THE PROBLEM —
Write out again, exactly, the lines below starting at the one with "Instruction: Insert a link in the reply" and ending at the one with "You are a computer-use agent. The image".

MATERIAL PROVIDED —
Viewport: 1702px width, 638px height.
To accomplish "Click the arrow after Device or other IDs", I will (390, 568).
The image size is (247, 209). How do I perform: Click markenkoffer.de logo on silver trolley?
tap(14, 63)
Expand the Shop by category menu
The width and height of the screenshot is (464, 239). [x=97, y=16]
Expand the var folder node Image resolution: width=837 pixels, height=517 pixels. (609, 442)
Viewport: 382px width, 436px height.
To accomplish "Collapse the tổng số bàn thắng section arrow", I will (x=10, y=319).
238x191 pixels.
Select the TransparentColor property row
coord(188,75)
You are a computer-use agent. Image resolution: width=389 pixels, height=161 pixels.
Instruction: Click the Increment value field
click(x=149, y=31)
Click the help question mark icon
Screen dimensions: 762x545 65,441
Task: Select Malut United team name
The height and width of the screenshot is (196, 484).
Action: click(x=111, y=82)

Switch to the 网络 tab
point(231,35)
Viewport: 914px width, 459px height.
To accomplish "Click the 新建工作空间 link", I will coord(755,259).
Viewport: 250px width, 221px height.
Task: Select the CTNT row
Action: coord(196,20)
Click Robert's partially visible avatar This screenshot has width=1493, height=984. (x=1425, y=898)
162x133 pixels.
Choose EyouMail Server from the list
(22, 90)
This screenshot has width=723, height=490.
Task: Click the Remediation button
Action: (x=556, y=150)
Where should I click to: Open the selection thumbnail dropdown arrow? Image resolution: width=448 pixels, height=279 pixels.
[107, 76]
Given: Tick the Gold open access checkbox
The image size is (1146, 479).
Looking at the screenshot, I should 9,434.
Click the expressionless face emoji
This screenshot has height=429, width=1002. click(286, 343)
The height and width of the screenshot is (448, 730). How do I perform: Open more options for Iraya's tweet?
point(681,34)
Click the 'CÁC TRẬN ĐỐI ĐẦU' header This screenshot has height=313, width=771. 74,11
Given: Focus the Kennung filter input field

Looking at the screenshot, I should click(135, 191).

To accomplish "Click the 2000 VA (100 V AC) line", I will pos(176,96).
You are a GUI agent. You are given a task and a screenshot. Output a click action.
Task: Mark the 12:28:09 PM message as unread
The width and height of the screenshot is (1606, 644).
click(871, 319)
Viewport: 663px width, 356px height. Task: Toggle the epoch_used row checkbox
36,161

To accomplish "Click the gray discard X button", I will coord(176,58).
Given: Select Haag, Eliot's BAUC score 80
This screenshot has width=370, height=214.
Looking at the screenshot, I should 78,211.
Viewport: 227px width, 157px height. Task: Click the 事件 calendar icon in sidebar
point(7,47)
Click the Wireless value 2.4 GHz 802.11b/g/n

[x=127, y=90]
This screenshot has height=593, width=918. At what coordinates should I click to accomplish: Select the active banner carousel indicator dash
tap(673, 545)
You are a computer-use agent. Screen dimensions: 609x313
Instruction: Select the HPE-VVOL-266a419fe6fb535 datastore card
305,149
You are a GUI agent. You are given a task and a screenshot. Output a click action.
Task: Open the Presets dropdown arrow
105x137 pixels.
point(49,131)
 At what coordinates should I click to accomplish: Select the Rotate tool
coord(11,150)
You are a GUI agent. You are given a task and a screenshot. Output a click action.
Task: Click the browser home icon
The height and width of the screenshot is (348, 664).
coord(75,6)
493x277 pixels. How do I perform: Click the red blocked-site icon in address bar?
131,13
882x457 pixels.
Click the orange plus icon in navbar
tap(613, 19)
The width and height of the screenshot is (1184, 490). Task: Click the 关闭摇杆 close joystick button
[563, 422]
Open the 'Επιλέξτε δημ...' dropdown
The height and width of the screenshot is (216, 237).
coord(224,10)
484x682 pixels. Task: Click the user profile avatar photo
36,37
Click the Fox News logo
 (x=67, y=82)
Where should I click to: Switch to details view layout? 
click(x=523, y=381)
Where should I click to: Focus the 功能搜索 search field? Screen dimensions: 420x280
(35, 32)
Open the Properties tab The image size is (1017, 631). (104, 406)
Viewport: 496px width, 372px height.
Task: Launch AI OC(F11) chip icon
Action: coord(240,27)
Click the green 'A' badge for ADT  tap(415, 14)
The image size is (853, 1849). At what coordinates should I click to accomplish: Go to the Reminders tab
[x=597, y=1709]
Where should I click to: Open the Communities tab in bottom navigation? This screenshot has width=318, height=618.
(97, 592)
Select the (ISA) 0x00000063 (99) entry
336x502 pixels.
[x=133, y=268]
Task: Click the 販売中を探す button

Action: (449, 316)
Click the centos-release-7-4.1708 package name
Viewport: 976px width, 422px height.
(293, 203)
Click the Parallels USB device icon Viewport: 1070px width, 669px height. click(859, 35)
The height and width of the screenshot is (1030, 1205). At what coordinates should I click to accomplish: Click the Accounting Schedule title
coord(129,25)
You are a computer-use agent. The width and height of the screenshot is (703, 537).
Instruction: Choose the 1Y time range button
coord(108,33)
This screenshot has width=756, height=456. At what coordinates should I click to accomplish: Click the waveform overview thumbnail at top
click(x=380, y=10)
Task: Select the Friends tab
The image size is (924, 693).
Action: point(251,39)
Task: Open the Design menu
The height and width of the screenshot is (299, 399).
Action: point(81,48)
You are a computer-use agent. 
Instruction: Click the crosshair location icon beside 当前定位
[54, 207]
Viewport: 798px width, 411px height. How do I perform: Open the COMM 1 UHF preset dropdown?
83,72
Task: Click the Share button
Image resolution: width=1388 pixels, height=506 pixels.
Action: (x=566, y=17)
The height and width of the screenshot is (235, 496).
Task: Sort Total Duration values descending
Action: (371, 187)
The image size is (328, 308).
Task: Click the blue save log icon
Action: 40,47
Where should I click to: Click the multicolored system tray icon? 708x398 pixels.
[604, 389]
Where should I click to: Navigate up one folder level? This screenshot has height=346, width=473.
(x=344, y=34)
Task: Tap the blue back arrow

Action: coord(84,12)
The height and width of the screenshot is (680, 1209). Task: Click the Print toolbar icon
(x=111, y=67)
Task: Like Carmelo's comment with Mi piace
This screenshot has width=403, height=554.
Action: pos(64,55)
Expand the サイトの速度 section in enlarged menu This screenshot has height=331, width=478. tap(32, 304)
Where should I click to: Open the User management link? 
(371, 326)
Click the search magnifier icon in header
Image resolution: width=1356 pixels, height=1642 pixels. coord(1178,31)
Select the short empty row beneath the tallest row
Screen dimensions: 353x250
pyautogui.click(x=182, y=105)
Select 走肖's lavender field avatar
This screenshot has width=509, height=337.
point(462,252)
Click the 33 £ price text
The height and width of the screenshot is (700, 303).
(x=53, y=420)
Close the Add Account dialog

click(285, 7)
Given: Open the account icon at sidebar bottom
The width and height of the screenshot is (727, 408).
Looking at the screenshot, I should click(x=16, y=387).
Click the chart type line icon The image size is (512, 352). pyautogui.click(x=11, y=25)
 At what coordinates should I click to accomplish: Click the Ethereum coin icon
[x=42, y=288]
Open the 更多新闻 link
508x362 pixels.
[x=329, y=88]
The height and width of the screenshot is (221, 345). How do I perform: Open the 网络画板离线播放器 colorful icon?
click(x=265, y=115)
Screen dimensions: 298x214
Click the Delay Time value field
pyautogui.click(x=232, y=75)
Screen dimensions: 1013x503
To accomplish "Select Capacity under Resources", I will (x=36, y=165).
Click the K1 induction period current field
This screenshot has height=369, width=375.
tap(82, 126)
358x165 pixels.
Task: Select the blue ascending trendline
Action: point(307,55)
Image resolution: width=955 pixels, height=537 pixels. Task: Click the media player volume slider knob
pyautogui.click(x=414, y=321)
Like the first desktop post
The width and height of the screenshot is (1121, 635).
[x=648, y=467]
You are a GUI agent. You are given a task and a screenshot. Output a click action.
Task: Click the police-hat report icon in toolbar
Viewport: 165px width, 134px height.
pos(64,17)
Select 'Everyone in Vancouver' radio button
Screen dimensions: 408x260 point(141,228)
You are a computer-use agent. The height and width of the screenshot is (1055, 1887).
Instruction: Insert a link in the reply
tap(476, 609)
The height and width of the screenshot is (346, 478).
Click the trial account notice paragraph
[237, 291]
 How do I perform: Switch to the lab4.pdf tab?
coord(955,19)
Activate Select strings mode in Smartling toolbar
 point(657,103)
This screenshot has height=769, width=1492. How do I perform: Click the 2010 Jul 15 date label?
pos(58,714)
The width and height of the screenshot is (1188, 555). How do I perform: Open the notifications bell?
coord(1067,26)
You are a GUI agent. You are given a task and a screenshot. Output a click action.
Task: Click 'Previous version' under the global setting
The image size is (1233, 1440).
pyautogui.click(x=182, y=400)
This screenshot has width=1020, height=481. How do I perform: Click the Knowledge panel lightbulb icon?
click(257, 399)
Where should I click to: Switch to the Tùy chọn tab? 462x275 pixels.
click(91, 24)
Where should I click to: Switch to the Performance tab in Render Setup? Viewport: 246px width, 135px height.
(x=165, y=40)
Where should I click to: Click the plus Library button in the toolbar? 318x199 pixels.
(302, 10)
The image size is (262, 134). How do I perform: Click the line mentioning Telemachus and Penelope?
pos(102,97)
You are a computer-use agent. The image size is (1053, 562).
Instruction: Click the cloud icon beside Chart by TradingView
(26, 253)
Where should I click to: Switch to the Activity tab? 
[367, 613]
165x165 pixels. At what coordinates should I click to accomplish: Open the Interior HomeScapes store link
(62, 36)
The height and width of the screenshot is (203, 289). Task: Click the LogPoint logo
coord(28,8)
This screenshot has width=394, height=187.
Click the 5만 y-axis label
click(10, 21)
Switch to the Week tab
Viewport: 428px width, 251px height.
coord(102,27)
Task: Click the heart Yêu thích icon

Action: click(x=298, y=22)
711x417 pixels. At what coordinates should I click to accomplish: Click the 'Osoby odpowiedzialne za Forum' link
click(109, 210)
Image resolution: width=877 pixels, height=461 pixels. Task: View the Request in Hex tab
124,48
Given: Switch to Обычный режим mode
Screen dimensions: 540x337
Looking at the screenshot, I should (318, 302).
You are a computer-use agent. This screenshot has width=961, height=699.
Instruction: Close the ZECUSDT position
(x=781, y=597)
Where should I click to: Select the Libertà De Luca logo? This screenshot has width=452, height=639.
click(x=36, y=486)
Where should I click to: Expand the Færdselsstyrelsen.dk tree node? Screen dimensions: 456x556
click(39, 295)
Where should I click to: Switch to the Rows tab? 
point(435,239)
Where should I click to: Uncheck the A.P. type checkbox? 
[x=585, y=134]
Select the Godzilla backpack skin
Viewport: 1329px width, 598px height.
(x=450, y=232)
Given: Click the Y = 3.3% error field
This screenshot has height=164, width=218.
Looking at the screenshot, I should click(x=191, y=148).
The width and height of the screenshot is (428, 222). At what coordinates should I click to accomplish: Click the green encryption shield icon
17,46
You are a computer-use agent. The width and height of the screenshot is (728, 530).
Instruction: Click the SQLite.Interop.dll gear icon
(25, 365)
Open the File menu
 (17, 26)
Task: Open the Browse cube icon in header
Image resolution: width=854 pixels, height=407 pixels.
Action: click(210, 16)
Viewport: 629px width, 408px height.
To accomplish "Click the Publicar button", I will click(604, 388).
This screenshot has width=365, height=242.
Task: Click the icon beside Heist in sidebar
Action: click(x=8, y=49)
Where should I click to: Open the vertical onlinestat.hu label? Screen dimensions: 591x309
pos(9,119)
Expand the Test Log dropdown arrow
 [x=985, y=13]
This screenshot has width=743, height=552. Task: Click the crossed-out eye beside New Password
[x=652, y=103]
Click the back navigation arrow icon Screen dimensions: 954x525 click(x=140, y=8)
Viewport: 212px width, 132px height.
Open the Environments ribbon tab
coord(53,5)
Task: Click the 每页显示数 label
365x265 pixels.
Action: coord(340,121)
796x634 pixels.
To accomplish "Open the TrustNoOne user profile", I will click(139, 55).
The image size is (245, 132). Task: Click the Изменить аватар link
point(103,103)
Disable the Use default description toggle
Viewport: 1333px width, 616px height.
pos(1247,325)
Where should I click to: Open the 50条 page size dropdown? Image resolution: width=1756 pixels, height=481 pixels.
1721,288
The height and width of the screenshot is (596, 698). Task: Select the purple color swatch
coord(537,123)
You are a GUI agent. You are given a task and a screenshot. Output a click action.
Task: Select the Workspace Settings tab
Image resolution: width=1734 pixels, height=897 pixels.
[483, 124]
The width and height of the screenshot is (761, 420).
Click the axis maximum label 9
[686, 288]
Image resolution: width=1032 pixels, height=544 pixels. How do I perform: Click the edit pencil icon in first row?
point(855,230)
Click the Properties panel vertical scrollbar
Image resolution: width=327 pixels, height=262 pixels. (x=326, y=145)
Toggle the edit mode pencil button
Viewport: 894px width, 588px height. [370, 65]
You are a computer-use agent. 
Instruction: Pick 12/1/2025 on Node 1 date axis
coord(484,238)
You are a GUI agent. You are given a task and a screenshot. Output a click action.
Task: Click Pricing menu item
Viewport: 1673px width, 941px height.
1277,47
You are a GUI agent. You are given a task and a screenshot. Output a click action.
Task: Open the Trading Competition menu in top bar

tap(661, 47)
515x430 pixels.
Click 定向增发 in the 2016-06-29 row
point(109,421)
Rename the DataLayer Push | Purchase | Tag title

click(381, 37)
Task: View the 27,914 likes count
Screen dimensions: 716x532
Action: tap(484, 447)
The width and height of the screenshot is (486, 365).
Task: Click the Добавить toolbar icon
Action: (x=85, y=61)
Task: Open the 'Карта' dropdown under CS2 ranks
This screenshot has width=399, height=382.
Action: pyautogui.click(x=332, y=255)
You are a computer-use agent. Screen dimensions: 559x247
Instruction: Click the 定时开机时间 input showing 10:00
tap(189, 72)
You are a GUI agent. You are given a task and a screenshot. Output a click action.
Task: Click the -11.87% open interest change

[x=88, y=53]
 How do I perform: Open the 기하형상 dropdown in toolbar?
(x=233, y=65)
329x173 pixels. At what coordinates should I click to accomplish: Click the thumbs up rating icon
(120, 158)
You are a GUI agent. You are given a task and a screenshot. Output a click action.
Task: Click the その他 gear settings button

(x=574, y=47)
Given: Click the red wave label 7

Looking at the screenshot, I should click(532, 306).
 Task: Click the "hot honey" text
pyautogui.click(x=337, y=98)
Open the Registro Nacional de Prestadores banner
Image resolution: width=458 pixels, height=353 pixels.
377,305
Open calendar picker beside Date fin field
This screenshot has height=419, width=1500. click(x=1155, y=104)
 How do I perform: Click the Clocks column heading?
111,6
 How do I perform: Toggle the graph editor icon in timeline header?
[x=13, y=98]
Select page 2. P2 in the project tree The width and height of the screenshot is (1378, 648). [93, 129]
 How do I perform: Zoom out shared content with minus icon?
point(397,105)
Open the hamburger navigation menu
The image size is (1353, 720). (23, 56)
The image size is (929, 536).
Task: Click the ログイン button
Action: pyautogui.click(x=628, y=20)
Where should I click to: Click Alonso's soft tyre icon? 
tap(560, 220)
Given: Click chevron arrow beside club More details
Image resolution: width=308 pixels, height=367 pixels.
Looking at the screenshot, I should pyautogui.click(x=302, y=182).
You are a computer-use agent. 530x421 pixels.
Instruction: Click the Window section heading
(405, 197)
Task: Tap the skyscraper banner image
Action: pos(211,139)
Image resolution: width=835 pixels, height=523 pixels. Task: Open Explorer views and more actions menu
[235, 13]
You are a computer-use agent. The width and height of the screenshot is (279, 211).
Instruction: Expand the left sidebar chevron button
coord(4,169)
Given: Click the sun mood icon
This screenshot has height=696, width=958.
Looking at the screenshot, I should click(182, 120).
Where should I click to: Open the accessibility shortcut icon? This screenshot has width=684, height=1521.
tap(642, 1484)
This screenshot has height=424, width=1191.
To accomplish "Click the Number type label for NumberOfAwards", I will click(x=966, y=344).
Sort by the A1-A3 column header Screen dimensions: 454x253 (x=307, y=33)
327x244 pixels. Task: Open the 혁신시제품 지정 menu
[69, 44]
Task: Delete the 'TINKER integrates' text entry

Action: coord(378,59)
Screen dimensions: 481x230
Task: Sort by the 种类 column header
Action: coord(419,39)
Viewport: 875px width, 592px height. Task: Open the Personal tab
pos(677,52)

TASK ANSWER —
Instruction: Insert a link in the reply
tap(476, 609)
The height and width of the screenshot is (346, 478).
Click the trial account notice paragraph
[237, 291]
 How do I perform: Switch to the lab4.pdf tab?
coord(955,19)
Activate Select strings mode in Smartling toolbar
 point(657,103)
This screenshot has height=769, width=1492. How do I perform: Click the 2010 Jul 15 date label?
pos(58,714)
The width and height of the screenshot is (1188, 555). How do I perform: Open the notifications bell?
coord(1067,26)
You are a GUI agent. You are given a task and a screenshot. Output a click action.
Task: Click 'Previous version' under the global setting
The image size is (1233, 1440).
pyautogui.click(x=182, y=400)
This screenshot has width=1020, height=481. How do I perform: Click the Knowledge panel lightbulb icon?
click(257, 399)
Where should I click to: Switch to the Tùy chọn tab? 462x275 pixels.
click(91, 24)
Where should I click to: Switch to the Performance tab in Render Setup? Viewport: 246px width, 135px height.
(x=165, y=40)
Where should I click to: Click the plus Library button in the toolbar? 318x199 pixels.
(302, 10)
The image size is (262, 134). How do I perform: Click the line mentioning Telemachus and Penelope?
pos(102,97)
You are a computer-use agent. The image size is (1053, 562).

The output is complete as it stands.